Convert every line of the entries below into a JSON list of strings, one string per line, leaving out blank lines.

:: Materials provided

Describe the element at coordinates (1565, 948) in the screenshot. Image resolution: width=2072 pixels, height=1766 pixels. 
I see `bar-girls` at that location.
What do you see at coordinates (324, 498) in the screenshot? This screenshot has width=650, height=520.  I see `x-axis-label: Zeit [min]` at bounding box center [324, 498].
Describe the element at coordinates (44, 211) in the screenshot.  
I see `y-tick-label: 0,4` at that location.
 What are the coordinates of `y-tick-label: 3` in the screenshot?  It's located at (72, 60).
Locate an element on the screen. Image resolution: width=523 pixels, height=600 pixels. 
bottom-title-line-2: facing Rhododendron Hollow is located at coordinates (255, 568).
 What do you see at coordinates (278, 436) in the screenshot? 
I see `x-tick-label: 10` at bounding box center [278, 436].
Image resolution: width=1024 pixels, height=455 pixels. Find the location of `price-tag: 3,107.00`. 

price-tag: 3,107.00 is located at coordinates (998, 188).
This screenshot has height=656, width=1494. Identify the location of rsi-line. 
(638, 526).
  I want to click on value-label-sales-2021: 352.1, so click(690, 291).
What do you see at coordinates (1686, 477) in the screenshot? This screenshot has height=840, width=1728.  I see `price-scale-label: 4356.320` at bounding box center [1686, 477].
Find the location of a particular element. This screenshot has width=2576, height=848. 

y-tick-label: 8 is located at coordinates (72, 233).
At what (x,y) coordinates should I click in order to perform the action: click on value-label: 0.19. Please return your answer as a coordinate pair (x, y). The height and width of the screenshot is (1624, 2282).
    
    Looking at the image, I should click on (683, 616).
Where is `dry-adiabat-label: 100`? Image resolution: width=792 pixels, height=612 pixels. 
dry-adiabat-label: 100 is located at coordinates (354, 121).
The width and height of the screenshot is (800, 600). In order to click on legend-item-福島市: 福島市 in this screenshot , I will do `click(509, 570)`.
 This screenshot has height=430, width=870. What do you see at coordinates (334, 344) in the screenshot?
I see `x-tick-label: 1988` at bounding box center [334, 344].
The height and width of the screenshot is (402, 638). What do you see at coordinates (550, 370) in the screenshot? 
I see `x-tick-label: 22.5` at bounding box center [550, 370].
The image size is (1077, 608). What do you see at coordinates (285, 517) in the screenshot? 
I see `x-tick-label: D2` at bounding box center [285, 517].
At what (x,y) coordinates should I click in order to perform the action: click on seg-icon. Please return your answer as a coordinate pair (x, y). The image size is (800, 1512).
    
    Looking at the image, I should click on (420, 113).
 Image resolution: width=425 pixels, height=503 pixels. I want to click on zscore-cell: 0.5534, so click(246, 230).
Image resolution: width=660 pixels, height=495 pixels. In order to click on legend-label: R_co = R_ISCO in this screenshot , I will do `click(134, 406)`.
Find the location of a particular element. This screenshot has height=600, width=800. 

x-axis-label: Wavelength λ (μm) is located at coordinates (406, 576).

::::

*Exercise answer*.
[
  "Describe the element at coordinates (1565, 948) in the screenshot. Image resolution: width=2072 pixels, height=1766 pixels. ",
  "I see `bar-girls` at that location.",
  "What do you see at coordinates (324, 498) in the screenshot? This screenshot has width=650, height=520.  I see `x-axis-label: Zeit [min]` at bounding box center [324, 498].",
  "Describe the element at coordinates (44, 211) in the screenshot.  ",
  "I see `y-tick-label: 0,4` at that location.",
  " What are the coordinates of `y-tick-label: 3` in the screenshot?  It's located at (72, 60).",
  "Locate an element on the screen. Image resolution: width=523 pixels, height=600 pixels. ",
  "bottom-title-line-2: facing Rhododendron Hollow is located at coordinates (255, 568).",
  " What do you see at coordinates (278, 436) in the screenshot? ",
  "I see `x-tick-label: 10` at bounding box center [278, 436].",
  "Image resolution: width=1024 pixels, height=455 pixels. Find the location of `price-tag: 3,107.00`. ",
  "price-tag: 3,107.00 is located at coordinates (998, 188).",
  "This screenshot has height=656, width=1494. Identify the location of rsi-line. ",
  "(638, 526).",
  "  I want to click on value-label-sales-2021: 352.1, so click(690, 291).",
  "What do you see at coordinates (1686, 477) in the screenshot? This screenshot has height=840, width=1728.  I see `price-scale-label: 4356.320` at bounding box center [1686, 477].",
  "Find the location of a particular element. This screenshot has width=2576, height=848. ",
  "y-tick-label: 8 is located at coordinates (72, 233).",
  "At what (x,y) coordinates should I click in order to perform the action: click on value-label: 0.19. Please return your answer as a coordinate pair (x, y). The height and width of the screenshot is (1624, 2282).",
  "    Looking at the image, I should click on (683, 616).",
  "Where is `dry-adiabat-label: 100`? Image resolution: width=792 pixels, height=612 pixels. ",
  "dry-adiabat-label: 100 is located at coordinates (354, 121).",
  "The width and height of the screenshot is (800, 600). In order to click on legend-item-福島市: 福島市 in this screenshot , I will do `click(509, 570)`.",
  " This screenshot has height=430, width=870. What do you see at coordinates (334, 344) in the screenshot?",
  "I see `x-tick-label: 1988` at bounding box center [334, 344].",
  "The height and width of the screenshot is (402, 638). What do you see at coordinates (550, 370) in the screenshot? ",
  "I see `x-tick-label: 22.5` at bounding box center [550, 370].",
  "The image size is (1077, 608). What do you see at coordinates (285, 517) in the screenshot? ",
  "I see `x-tick-label: D2` at bounding box center [285, 517].",
  "At what (x,y) coordinates should I click in order to perform the action: click on seg-icon. Please return your answer as a coordinate pair (x, y). The image size is (800, 1512).",
  "    Looking at the image, I should click on (420, 113).",
  " Image resolution: width=425 pixels, height=503 pixels. I want to click on zscore-cell: 0.5534, so click(246, 230).",
  "Image resolution: width=660 pixels, height=495 pixels. In order to click on legend-label: R_co = R_ISCO in this screenshot , I will do `click(134, 406)`.",
  "Find the location of a particular element. This screenshot has height=600, width=800. ",
  "x-axis-label: Wavelength λ (μm) is located at coordinates (406, 576)."
]